● **ACTIONS TO TAKE**
**a)** Under the electoral recommendations, how many members does a party need to be entitled to registration?
**b)** Transcribe everything in the electoral recommendations from "61.   Ministers (and" down to "funding (para. 9.117).".

● **DOCUMENT SECTION**
60.   (a)  A system for the registration of political parties should be introduced (para. 9.101).

(b)    A party should be entitled to be registered if it has 200 members (para. 9.105).

(c)    Registration should be cancelled if the membership falls below 200 or if the party has not endorsed at least 3 candidates at the most recent general election (para. 9.105).

(d)    The Electoral Commission should make the decisions relating to registration, subject to a right of appeal to the High Court (para. 9.107).

61.   Ministers (and in particular the Minister of Justice) should continue to have responsibility for the review of electoral legislation, for the general administration of the electoral system, and for its funding (para. 9.117).

62.   (a) A single independent body, the Electoral Commission, should be charged with the duty of carrying into effect the electoral law, in particular those parts concerned with the enrolment of voters and the conduct of elections; it should also keep the whole system under review, reporting annually to Parliament, and, as appropriate, advising the relevant Parliamentary Select Committee and the Minister (para. 9.127).

(b)    The Electoral Commission should consist of a President appointed by the Governor-General from a list of 3 judicial officers nominated by the Chief Justice, the Electoral Commissioner appointed by the Governor-General, the Secretary for Maori Affairs, and the Secretary for Justice (para. 9.129).

● **LISTED ENTRIES**
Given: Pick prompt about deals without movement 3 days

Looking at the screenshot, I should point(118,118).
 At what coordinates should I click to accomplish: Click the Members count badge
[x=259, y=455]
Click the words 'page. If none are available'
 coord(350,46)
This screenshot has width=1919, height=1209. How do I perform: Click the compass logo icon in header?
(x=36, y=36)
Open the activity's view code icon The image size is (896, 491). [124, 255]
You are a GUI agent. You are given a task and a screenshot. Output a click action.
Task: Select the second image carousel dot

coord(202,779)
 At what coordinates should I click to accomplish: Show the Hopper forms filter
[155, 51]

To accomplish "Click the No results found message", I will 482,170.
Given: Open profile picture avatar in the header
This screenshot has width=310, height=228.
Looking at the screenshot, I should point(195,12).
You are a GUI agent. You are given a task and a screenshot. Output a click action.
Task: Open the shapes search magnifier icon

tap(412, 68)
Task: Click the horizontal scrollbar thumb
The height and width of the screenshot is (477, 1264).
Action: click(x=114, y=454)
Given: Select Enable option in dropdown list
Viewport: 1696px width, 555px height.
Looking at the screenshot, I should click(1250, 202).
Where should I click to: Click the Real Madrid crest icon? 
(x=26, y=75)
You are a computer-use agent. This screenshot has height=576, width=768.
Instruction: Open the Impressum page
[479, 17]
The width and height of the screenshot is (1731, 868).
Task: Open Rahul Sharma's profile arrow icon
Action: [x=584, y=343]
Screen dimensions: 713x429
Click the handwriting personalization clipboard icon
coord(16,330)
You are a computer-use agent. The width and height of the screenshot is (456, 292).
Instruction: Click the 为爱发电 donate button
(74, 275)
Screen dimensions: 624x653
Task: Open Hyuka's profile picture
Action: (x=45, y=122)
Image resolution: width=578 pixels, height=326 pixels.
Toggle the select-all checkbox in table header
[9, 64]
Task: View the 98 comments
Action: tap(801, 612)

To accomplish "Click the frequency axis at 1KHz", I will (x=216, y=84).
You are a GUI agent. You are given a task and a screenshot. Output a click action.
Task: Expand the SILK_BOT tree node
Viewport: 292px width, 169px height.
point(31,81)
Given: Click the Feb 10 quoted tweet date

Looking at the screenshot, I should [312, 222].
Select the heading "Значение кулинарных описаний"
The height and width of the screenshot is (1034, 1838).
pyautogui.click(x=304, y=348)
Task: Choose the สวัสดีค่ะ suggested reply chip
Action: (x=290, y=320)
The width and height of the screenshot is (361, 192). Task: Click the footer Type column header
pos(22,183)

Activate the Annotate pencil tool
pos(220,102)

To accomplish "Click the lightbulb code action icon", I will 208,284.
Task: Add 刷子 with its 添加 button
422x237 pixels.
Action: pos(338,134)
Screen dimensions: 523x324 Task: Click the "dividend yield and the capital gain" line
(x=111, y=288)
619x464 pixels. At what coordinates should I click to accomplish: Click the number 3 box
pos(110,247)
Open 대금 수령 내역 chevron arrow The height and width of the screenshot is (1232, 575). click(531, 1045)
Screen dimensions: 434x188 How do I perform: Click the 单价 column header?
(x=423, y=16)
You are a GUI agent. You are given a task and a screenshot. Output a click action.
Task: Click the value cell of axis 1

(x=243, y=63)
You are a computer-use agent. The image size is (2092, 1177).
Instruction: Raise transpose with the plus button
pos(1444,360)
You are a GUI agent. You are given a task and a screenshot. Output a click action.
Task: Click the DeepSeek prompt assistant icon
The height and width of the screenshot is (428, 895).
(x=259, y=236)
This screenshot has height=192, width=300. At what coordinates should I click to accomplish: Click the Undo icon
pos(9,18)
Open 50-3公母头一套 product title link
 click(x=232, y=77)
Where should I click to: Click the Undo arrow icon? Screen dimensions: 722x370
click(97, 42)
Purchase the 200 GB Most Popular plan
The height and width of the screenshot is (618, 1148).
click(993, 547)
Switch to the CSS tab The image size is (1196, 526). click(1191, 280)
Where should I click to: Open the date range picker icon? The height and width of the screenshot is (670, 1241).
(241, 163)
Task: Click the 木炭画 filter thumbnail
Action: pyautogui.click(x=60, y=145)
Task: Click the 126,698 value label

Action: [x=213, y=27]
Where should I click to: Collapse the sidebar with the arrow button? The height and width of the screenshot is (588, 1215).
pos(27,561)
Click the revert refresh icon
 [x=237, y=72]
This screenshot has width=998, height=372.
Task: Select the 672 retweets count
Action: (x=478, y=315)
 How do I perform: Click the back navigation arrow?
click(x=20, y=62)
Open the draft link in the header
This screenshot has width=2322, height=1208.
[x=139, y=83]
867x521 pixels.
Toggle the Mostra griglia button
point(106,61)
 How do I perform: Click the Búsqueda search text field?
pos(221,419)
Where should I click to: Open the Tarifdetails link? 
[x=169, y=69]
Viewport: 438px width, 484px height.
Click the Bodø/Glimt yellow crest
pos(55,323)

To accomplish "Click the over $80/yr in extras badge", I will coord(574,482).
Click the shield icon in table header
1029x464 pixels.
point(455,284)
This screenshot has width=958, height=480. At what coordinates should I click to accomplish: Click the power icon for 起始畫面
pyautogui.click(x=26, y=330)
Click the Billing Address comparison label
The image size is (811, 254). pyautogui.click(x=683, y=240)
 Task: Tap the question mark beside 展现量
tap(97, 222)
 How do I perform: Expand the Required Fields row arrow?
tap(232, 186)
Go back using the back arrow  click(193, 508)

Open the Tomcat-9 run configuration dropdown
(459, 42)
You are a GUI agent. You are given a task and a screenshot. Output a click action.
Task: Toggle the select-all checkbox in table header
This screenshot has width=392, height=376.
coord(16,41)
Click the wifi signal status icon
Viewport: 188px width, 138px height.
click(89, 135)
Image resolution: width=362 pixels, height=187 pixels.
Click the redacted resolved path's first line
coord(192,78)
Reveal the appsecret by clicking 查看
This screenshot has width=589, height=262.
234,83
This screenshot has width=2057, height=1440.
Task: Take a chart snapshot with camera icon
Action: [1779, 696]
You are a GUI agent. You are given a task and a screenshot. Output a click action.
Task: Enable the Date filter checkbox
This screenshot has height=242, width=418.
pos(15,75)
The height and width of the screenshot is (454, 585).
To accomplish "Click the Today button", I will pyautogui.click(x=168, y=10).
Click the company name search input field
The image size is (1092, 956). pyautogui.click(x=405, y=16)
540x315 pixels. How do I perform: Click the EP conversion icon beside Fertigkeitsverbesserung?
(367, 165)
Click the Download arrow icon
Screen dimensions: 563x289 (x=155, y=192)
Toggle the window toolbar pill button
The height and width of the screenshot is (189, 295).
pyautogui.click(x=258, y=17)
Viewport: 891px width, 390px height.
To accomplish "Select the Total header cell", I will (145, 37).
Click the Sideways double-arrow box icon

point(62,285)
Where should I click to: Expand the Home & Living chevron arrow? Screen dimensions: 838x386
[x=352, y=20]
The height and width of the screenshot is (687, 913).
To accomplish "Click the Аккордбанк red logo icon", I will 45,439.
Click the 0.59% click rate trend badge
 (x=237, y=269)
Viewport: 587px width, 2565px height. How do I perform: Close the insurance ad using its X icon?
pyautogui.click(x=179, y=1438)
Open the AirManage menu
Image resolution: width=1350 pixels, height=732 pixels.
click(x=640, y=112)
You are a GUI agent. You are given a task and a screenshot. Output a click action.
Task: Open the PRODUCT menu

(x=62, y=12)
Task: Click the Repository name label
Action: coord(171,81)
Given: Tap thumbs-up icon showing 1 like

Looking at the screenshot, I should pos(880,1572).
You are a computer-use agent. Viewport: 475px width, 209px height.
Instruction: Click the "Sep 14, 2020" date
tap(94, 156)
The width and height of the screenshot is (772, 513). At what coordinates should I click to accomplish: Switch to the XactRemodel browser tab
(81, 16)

● **EXPECTED RESPONSES**
**a)** 200 members.

**b)**
61.   Ministers (and in particular the Minister of Justice) should continue to have responsibility for the review of electoral legislation, for the general administration of the electoral system, and for its funding (para. 9.117).